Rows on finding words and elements
= = = = = = =

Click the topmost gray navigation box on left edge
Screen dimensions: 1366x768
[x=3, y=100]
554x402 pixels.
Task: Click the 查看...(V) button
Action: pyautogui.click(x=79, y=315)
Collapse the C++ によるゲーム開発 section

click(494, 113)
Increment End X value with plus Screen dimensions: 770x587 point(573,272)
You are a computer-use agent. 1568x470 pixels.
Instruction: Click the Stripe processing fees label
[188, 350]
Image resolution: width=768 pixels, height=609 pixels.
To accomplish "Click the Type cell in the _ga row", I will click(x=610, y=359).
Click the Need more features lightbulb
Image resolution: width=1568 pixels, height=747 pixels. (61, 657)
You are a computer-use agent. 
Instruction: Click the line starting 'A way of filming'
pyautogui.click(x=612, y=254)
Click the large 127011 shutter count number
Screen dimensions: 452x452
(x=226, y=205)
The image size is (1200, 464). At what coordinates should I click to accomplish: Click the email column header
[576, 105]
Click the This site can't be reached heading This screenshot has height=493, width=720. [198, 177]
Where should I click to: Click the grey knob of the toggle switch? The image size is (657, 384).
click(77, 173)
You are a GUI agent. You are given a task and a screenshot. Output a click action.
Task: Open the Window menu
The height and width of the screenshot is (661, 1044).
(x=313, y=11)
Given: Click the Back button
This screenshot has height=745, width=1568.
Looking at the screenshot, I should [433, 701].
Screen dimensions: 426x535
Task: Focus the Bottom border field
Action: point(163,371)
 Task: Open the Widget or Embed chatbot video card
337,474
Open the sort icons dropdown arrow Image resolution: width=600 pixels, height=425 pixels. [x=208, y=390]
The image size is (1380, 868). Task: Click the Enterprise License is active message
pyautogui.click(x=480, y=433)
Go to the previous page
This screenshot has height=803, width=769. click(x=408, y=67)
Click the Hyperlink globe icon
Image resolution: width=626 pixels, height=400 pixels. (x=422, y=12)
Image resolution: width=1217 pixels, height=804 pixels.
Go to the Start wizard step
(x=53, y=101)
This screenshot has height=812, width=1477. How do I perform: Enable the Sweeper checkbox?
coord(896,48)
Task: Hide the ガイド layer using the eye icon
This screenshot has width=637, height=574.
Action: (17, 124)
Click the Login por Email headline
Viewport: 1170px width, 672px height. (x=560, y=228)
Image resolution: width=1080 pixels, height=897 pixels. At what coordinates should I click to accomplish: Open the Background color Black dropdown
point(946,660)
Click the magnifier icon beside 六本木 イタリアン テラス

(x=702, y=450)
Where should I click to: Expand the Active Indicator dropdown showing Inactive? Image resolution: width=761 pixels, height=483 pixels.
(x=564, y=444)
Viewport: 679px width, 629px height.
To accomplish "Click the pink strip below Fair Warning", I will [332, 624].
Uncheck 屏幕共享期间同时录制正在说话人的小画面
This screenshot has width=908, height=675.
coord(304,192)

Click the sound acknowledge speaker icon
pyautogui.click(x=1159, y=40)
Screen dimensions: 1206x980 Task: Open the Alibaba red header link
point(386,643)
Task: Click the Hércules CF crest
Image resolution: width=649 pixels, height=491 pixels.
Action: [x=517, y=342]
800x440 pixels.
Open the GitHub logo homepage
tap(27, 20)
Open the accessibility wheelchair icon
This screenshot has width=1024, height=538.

= = = = = = =

▶ [Given task]:
Reproduce every line of the rows above verbatim, with nothing changed.

▶ [Task output]:
Click the topmost gray navigation box on left edge
Screen dimensions: 1366x768
[x=3, y=100]
554x402 pixels.
Task: Click the 查看...(V) button
Action: pyautogui.click(x=79, y=315)
Collapse the C++ によるゲーム開発 section

click(494, 113)
Increment End X value with plus Screen dimensions: 770x587 point(573,272)
You are a computer-use agent. 1568x470 pixels.
Instruction: Click the Stripe processing fees label
[188, 350]
Image resolution: width=768 pixels, height=609 pixels.
To accomplish "Click the Type cell in the _ga row", I will click(x=610, y=359).
Click the Need more features lightbulb
Image resolution: width=1568 pixels, height=747 pixels. (61, 657)
You are a computer-use agent. 
Instruction: Click the line starting 'A way of filming'
pyautogui.click(x=612, y=254)
Click the large 127011 shutter count number
Screen dimensions: 452x452
(x=226, y=205)
The image size is (1200, 464). At what coordinates should I click to accomplish: Click the email column header
[576, 105]
Click the This site can't be reached heading This screenshot has height=493, width=720. [198, 177]
Where should I click to: Click the grey knob of the toggle switch? The image size is (657, 384).
click(77, 173)
You are a GUI agent. You are given a task and a screenshot. Output a click action.
Task: Open the Window menu
The height and width of the screenshot is (661, 1044).
(x=313, y=11)
Given: Click the Back button
This screenshot has height=745, width=1568.
Looking at the screenshot, I should [433, 701].
Screen dimensions: 426x535
Task: Focus the Bottom border field
Action: point(163,371)
 Task: Open the Widget or Embed chatbot video card
337,474
Open the sort icons dropdown arrow Image resolution: width=600 pixels, height=425 pixels. [x=208, y=390]
The image size is (1380, 868). Task: Click the Enterprise License is active message
pyautogui.click(x=480, y=433)
Go to the previous page
This screenshot has height=803, width=769. click(x=408, y=67)
Click the Hyperlink globe icon
Image resolution: width=626 pixels, height=400 pixels. (x=422, y=12)
Image resolution: width=1217 pixels, height=804 pixels.
Go to the Start wizard step
(x=53, y=101)
This screenshot has height=812, width=1477. How do I perform: Enable the Sweeper checkbox?
coord(896,48)
Task: Hide the ガイド layer using the eye icon
This screenshot has width=637, height=574.
Action: (17, 124)
Click the Login por Email headline
Viewport: 1170px width, 672px height. (x=560, y=228)
Image resolution: width=1080 pixels, height=897 pixels. At what coordinates should I click to accomplish: Open the Background color Black dropdown
point(946,660)
Click the magnifier icon beside 六本木 イタリアン テラス

(x=702, y=450)
Where should I click to: Expand the Active Indicator dropdown showing Inactive? Image resolution: width=761 pixels, height=483 pixels.
(x=564, y=444)
Viewport: 679px width, 629px height.
To accomplish "Click the pink strip below Fair Warning", I will [332, 624].
Uncheck 屏幕共享期间同时录制正在说话人的小画面
This screenshot has width=908, height=675.
coord(304,192)

Click the sound acknowledge speaker icon
pyautogui.click(x=1159, y=40)
Screen dimensions: 1206x980 Task: Open the Alibaba red header link
point(386,643)
Task: Click the Hércules CF crest
Image resolution: width=649 pixels, height=491 pixels.
Action: [x=517, y=342]
800x440 pixels.
Open the GitHub logo homepage
tap(27, 20)
Open the accessibility wheelchair icon
This screenshot has width=1024, height=538.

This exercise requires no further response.